At `t=1.5`, the velocity is `v(1.5) = 0`. The speed is `|v(1.5)| = 0`.
At `t=4`, the velocity is `v(4) = 2(4) - 3 = 8 - 3 = 5`. The speed is `|v(4)| = 5`.
In this interval, the velocity `v(t)` is positive, so the speed `|v(t)|` is simply `v(t)`. The speed also changes linearly, forming another right-angled triangle on the speed-time graph.
The base of this triangle is the time duration: `4 - 1.5 = 2.5` units of time.
The height of this triangle is the final speed at `t=4`: `5` units of speed.
The distance traveled is represented by the area of this triangle:
$$\text{Distance}_2 = \frac{1}{2} \times \text{base} \times \text{height}$$
$$\text{Distance}_2 = \frac{1}{2} \times 2.5 \times 5$$
$$\text{Distance}_2 = \frac{1}{2} \times 12.5$$
$$\text{Distance}_2 = 6.25$$
So, the distance traveled by the particle in the second interval is 6.25 units.
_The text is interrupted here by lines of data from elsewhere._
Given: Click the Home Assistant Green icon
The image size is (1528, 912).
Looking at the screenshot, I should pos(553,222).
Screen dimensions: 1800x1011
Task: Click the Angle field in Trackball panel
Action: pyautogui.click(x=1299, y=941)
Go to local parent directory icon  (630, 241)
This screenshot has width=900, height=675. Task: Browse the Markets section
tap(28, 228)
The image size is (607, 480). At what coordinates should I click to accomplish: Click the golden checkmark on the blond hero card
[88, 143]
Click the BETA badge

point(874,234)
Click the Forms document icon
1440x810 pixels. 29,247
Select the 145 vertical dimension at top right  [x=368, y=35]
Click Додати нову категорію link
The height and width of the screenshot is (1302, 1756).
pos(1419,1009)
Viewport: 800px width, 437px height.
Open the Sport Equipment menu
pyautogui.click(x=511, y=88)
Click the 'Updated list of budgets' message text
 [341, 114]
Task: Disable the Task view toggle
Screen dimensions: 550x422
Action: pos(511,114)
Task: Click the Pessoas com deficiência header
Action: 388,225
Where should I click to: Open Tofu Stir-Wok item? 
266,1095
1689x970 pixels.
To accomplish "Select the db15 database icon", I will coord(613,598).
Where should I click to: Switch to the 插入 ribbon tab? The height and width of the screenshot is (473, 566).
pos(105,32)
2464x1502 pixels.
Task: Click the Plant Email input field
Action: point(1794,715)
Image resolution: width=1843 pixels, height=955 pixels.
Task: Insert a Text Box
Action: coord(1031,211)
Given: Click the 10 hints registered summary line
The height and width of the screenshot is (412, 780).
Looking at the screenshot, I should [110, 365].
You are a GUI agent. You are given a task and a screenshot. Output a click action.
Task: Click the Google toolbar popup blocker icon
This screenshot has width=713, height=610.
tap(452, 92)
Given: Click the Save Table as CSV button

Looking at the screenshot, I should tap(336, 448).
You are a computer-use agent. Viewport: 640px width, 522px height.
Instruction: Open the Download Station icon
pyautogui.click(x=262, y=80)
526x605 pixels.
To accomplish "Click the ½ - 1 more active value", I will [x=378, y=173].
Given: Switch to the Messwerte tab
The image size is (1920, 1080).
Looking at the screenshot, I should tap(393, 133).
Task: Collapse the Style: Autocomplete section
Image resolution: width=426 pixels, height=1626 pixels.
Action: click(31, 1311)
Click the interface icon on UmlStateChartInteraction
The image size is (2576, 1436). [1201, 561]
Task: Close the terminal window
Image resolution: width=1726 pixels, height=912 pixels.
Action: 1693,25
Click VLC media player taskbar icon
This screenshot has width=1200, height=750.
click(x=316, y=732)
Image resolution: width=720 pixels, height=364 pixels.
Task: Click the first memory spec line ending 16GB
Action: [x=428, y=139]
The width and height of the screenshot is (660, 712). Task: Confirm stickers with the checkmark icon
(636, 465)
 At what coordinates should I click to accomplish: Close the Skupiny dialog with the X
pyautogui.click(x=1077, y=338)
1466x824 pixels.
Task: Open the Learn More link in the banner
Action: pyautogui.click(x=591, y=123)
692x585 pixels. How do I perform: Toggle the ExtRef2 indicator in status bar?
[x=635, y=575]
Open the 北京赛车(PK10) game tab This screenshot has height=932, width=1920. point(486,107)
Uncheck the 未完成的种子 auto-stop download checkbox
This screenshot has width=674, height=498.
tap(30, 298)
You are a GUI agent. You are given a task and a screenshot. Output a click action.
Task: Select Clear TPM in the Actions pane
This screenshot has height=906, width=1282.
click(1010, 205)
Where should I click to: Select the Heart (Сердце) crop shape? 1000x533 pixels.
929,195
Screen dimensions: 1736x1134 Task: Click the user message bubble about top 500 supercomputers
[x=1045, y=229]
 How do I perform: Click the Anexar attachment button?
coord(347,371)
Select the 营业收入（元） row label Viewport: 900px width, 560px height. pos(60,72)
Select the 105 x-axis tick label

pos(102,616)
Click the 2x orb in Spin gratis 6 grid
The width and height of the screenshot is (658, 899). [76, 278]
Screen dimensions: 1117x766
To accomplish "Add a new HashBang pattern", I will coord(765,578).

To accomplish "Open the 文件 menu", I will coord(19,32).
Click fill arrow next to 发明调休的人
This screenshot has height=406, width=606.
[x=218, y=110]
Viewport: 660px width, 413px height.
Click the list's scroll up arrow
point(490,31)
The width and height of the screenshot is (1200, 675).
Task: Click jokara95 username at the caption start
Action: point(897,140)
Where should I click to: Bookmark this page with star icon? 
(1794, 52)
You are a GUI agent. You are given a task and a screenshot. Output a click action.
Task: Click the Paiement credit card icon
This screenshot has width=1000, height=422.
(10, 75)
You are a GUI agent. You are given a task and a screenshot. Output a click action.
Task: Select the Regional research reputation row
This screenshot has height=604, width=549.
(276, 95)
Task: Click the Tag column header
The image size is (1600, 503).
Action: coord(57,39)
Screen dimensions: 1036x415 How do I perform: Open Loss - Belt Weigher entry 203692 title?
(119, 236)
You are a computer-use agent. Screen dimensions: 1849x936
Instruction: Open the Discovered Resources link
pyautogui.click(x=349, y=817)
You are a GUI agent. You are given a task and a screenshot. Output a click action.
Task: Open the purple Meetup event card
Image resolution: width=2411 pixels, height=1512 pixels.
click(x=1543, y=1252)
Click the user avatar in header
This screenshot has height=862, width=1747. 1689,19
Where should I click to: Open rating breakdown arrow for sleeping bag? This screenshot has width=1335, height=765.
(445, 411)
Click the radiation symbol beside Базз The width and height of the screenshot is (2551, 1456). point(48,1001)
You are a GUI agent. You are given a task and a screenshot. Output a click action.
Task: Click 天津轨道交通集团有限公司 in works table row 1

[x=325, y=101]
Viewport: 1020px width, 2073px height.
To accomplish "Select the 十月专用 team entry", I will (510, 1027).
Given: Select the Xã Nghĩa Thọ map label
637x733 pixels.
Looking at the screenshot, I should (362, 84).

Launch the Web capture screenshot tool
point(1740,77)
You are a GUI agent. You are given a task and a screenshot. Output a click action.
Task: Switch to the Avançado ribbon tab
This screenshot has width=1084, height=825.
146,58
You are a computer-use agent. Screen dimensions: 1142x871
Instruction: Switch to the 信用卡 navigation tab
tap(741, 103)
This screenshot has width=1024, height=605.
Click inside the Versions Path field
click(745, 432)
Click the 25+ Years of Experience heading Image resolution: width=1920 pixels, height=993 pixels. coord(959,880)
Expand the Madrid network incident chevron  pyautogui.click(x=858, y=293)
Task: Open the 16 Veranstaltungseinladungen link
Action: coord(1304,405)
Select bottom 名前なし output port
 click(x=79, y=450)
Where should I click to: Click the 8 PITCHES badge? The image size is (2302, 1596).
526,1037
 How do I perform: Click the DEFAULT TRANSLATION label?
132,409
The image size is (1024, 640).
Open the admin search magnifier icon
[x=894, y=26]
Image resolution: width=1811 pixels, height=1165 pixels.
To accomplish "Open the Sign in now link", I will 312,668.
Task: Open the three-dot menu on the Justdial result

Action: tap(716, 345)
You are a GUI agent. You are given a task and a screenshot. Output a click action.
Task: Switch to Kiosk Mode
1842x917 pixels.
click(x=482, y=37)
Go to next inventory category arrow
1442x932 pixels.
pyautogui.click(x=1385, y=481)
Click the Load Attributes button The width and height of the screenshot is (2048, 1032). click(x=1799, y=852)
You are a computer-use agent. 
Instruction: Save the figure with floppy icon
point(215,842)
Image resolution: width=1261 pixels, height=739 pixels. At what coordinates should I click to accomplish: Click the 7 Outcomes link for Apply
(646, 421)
**step6** Calculating Total Distance Traveled

To find the total distance traveled by the particle over the entire time period from `t=0` to `t=4`, we sum the distances calculated for each segment:
$$\text{Total Distance} = \text{Distance}_1 + \text{Distance}_2$$
$$\text{Total Distance} = 2.25 + 6.25$$
$$\text{Total Distance} = 8.5$$
The total distance traveled by the particle during the time period from `t=0` to `t=4` is 8.5 units.